===== TEXTO DE ORIGEM

Era previsto que o Paris jogasse da mesma forma de sempre: pressionando o time adversário e, com a bola, mantendo a posse para construir jogadas objetivas e letais. Uma das chaves para o sucesso parisiense consiste na utilização estratégica de seus alas, que transformava defensores em verdadeiras armas ofensivas. O time de Luis Enrique joga em um suposto 4-3-3 mas, aos poucos, um 2-3-5 se forma pela infiltração dos laterais como pontas de apoio adicional.
Pelo lado da Inter, era esperado uma marcação mais recuada e, para as ações ofensivas, explorar os contra-ataques. Quase sempre montada em um 3-5-2, a Inter derrotou grandes adversários jogando dessa forma. O time de Inzaghi também utiliza alas, que são essenciais na organização ofensiva e defensiva da equipe.
Ambas equipes foram com força máxima para a final, todos os jogadores titulares estavam à disposição, o que reforçava mais ainda as expectativas de equilíbrio. O zagueiro Benjamin Pavard era dúvida para a Inter, mas logo foi confirmado como titular e foi para a partida.
Autoriza o árbitro!
Primeiro tempo
O PSG dominou o campo desde os primeiros minutos, teve o domínio da posse de bola, pressionava seu adversário e já criava grandes preocupações para a Inter. Já aos 11’, gol do Paris Saint-Germain: Hakimi, na frente do gol aberto, só tocou para o fundo da rede após uma bela jogada coletiva com quatro passes entre os defensores italianos. O lateral-direito, que já jogou na Inter, não comemorou contra o ex-clube.
Após oito minutos, placar é ampliado. Doué, que já havia dado a assistência do primeiro gol, acerta um voleio que desvia em Dimarco e tira a chance de defesa do goleiro Sommer. A jogada foi construída através de um rápido contra-ataque que começou no campo de defesa do Paris, quando o zagueiro Pacho evitou a saída da bola para o escanteio e logo a equipe armou o contragolpe.
Doué é uma das principais promessas do futebol europeu [Imagem: reprodução/X: @ChampionsLeague]
O time de Milão estava marcando de forma recuada e tentando fazer ligações diretas para chegar ao ataque. Mas sua postura dentro de campo estava irreconhecível comparada ao que foi a Inter nas fases anteriores da competição: a defesa era ineficiente e seu ataque inofensivo. As únicas chances da Internazionale no primeiro tempo foram com Acerbi aos 22’ e Thuram aos 36’, que acertaram cabeceios para fora após cobranças de escanteio.
Com muitas trocas de passes e movimentações dos seus jogadores, o Paris envolvia o seu adversário. Os franceses ainda terminaram o primeiro tempo oferecendo perigo com um chute de Doué que passou ao lado da trave aos 45’, e com um chute desviado de Kvaratskhelia, aos 45+2’. O georgiano ainda cabeceou para fora depois de escanteio originado pelo lance anterior.

==========
===== DADOS REGISTRADOS

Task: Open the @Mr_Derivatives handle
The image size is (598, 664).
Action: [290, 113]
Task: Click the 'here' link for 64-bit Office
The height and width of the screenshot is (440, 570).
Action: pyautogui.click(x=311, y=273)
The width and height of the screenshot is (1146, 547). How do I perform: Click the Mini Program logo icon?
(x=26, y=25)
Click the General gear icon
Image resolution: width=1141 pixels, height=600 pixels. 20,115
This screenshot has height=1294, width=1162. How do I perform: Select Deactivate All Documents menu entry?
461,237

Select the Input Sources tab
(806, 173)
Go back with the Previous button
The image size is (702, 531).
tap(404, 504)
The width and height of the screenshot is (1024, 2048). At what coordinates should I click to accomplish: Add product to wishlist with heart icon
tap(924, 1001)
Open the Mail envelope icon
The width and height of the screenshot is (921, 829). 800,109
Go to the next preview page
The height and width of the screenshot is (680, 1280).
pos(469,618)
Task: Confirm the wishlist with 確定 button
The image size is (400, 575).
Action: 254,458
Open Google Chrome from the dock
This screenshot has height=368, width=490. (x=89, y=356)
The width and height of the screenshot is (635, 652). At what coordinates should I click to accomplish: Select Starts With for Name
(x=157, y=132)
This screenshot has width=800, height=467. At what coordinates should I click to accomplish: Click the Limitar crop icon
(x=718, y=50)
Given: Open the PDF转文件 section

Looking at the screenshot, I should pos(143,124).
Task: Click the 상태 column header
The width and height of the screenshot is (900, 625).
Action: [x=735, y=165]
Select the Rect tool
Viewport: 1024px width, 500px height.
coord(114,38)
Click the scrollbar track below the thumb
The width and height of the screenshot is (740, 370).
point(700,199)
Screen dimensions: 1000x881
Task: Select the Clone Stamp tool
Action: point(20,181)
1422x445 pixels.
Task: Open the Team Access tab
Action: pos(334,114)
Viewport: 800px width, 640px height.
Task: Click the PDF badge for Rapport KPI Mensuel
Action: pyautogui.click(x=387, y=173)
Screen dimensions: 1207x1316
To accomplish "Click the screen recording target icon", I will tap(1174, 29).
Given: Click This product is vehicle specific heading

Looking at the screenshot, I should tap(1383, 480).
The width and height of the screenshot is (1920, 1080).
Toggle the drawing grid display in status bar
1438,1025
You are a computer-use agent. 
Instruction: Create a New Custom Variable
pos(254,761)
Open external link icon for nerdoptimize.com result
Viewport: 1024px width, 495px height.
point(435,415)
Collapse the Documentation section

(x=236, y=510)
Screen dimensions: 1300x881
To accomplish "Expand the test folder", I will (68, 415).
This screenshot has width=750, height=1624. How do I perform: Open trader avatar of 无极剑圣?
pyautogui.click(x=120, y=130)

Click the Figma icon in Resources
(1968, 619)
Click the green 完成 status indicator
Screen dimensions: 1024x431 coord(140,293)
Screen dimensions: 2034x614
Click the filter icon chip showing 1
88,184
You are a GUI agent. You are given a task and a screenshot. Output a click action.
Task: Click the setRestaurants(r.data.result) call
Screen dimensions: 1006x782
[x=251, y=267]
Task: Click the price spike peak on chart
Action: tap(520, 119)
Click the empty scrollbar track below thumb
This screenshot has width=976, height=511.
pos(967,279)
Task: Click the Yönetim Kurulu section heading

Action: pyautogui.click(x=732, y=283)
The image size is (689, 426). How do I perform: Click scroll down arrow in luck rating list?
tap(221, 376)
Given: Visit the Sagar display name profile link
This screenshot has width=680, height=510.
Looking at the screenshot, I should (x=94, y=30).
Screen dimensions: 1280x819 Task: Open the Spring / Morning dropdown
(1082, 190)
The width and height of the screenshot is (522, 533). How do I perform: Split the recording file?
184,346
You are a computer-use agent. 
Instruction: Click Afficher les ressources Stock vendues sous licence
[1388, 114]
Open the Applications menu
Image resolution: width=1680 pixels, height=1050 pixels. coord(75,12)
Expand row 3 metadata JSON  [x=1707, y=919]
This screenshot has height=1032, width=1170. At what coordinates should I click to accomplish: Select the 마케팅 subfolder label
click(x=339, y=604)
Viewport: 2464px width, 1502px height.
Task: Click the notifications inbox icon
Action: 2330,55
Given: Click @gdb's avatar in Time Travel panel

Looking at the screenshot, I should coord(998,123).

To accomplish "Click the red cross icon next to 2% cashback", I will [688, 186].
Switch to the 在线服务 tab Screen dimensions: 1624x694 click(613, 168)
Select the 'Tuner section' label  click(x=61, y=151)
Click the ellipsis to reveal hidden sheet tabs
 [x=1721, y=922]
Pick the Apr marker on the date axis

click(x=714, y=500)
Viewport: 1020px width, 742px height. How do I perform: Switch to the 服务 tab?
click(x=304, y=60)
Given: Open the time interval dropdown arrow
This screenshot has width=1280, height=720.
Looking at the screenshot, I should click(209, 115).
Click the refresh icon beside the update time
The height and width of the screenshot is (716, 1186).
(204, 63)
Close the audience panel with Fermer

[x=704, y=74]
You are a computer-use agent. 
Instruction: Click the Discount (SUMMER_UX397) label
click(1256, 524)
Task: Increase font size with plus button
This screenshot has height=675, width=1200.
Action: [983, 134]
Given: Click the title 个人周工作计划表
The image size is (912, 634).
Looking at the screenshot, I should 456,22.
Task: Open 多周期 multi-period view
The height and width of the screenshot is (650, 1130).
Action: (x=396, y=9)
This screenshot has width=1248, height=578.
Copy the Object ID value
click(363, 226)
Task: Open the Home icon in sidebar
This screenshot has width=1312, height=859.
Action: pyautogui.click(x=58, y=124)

==========

EXERCÍCIO CURTO 1: No relato da final entre Paris e Inter, em qual jogador desviou o voleio de Doué no segundo gol?
EXERCÍCIO CURTO 2: Prossiga o relato da final entre Paris e Inter a partir do ponto em que ele termina.

RESPOSTA ESPERADA 1: Em Dimarco.

RESPOSTA ESPERADA 2:
O primeiro tempo acabou com 62% de posse para o PSG, que também terminou com 13 chutes, enquanto os italianos, apenas com duas tentativas a gol, mas nenhum na direção da meta. Os parisienses faziam festa na Allianz Arena, diversos sinalizadores foram acesos durante a partida e o barulho era grande, a torcida não ligava para possíveis punições, eles estavam vivendo um sonho e seu clube do coração já estava com uma mão na taça.
Segundo tempo
As equipes não mudaram, nem em substituições de jogadores e nem em comportamento, o jogo ainda era o mesmo e o PSG continuava dominando o jogo. Aos 45’, o Paris chegou com Kvaratskhelia acertando um chute que passou perto. Aos 51’, a pressão continuava, mais um chute perigoso, agora com Dembélé, de perna direita, chapando para fora.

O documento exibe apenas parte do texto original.